Job ▸ Rewrite the rows from the line with "Click the Qiwi orange logo icon" to the line with "Action: point(152,67)", swapping "logo" for "emblem" and leaving everything else unchanged.
(begin)
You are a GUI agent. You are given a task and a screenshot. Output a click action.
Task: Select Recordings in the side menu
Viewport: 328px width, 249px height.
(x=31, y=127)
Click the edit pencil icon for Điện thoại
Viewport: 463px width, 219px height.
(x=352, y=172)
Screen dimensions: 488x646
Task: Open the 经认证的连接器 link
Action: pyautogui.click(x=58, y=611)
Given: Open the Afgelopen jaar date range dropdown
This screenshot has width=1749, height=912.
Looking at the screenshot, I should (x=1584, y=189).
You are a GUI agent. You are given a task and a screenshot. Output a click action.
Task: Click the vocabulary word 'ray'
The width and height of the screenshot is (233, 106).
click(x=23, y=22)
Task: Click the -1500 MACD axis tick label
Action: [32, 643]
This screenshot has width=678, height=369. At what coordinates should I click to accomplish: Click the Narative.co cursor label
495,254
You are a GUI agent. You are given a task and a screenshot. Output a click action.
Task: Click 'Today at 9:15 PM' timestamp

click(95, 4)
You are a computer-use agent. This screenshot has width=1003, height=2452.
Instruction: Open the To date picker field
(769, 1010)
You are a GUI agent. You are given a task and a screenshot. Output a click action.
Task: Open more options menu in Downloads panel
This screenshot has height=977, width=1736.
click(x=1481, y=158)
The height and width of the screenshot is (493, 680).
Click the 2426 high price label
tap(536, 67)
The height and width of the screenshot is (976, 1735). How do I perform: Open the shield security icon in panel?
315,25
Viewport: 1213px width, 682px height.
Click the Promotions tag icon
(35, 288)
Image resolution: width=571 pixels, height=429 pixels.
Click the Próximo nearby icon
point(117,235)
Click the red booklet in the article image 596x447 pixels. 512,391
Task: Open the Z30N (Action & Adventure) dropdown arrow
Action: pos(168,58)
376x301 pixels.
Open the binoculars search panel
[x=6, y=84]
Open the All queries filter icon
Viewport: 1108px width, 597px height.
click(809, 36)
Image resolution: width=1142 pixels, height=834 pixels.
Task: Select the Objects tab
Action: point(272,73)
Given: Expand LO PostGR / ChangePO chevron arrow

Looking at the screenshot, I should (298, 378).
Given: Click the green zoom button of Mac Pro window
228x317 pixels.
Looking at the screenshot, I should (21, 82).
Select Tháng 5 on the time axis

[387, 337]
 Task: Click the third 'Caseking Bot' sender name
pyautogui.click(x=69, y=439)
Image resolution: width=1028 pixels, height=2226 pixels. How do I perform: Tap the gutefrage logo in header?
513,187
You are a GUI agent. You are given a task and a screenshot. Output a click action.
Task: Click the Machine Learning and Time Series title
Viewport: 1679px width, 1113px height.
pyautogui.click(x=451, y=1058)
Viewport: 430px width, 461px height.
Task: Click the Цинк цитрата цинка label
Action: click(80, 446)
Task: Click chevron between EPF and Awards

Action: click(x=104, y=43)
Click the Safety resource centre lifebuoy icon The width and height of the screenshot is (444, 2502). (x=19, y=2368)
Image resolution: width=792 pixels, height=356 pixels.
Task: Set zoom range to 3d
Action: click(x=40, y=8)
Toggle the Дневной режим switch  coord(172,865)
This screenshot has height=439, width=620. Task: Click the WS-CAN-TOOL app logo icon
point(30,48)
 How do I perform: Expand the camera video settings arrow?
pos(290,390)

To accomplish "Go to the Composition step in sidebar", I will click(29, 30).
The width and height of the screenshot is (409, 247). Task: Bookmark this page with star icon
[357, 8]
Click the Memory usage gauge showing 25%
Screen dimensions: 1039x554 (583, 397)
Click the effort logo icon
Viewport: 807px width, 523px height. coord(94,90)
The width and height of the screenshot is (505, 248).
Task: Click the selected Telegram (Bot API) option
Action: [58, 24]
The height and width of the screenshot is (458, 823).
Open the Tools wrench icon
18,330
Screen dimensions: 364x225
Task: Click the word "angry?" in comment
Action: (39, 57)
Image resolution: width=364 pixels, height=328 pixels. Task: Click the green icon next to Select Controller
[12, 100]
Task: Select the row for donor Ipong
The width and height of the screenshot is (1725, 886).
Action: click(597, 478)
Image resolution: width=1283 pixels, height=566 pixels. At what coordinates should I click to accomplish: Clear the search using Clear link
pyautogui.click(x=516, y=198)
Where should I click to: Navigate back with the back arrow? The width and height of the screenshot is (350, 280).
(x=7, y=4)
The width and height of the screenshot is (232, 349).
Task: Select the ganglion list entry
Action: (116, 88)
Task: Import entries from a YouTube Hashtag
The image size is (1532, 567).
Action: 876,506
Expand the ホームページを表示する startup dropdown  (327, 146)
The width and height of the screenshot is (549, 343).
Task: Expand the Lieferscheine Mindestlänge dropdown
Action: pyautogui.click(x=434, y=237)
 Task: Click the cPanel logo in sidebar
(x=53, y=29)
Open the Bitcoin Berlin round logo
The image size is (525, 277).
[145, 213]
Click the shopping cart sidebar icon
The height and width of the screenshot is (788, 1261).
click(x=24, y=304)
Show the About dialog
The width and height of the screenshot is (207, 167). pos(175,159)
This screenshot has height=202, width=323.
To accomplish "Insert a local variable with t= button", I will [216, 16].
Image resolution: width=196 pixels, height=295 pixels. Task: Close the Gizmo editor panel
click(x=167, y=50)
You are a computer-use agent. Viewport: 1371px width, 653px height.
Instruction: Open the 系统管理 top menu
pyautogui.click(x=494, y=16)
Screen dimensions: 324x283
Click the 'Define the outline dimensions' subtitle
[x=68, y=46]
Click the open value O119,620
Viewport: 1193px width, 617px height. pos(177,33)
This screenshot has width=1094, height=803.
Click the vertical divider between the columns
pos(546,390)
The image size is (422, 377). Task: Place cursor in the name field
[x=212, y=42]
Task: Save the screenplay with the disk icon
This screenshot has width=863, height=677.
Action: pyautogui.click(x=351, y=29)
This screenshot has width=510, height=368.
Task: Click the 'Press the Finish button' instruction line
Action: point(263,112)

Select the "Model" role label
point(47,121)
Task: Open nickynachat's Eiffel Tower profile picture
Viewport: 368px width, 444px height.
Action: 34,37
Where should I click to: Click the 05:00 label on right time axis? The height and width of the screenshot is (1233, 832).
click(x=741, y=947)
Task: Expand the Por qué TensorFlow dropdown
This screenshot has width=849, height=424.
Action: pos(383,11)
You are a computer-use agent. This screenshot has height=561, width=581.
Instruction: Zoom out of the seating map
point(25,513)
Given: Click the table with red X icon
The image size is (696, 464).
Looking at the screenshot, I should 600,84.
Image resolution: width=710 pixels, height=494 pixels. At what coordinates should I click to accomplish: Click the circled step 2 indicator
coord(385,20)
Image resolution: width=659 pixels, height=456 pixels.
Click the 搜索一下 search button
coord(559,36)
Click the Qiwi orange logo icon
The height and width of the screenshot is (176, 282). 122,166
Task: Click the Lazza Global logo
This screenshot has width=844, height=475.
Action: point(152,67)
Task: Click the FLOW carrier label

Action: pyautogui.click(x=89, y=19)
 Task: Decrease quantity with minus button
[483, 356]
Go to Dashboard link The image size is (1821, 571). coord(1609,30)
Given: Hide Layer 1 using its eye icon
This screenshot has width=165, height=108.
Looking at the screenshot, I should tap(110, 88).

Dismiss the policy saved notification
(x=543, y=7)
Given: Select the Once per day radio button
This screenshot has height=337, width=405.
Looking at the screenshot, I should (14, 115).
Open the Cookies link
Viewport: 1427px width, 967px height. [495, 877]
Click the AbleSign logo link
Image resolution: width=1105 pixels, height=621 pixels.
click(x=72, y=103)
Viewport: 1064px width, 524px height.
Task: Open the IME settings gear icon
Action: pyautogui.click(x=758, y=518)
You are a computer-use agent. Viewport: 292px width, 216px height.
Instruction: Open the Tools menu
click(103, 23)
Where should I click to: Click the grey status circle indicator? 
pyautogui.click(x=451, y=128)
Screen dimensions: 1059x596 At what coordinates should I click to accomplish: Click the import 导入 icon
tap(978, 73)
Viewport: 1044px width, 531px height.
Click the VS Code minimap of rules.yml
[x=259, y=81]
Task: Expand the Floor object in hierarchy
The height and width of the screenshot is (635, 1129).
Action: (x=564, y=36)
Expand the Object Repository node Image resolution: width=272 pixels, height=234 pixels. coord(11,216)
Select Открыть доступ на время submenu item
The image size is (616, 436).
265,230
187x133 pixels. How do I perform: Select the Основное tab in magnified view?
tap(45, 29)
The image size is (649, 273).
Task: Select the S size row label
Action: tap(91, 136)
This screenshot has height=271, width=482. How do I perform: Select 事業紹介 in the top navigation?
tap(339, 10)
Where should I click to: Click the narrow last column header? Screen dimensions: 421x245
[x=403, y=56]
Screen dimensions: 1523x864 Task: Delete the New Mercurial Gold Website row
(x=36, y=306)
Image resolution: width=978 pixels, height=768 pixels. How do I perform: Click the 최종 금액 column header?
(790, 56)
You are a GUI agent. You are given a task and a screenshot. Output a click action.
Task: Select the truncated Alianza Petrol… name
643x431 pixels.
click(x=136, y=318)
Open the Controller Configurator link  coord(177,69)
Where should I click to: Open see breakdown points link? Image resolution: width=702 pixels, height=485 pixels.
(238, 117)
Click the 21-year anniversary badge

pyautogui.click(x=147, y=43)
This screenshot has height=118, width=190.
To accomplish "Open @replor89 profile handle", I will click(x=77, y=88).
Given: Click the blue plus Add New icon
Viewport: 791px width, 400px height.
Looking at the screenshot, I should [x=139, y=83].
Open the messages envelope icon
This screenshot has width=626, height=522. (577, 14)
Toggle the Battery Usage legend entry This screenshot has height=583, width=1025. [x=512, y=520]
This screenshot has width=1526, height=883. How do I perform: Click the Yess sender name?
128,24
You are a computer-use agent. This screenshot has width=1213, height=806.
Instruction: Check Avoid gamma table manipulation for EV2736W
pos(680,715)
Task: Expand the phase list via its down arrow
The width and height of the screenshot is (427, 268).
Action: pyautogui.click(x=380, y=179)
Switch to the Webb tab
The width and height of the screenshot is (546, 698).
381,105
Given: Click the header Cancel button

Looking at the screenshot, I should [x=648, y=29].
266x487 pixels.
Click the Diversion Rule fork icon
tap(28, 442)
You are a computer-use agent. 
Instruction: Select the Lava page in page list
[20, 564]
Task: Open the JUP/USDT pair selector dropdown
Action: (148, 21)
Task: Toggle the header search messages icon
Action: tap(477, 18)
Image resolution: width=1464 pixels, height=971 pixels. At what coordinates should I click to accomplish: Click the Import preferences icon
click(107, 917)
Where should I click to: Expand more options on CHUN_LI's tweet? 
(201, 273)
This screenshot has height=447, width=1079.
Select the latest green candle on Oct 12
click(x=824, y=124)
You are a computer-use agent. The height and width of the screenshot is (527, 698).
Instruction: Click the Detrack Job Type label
(end)
Response to this task ▸
Click the Qiwi orange emblem icon
The height and width of the screenshot is (176, 282). 122,166
Task: Click the Lazza Global emblem
This screenshot has width=844, height=475.
Action: point(152,67)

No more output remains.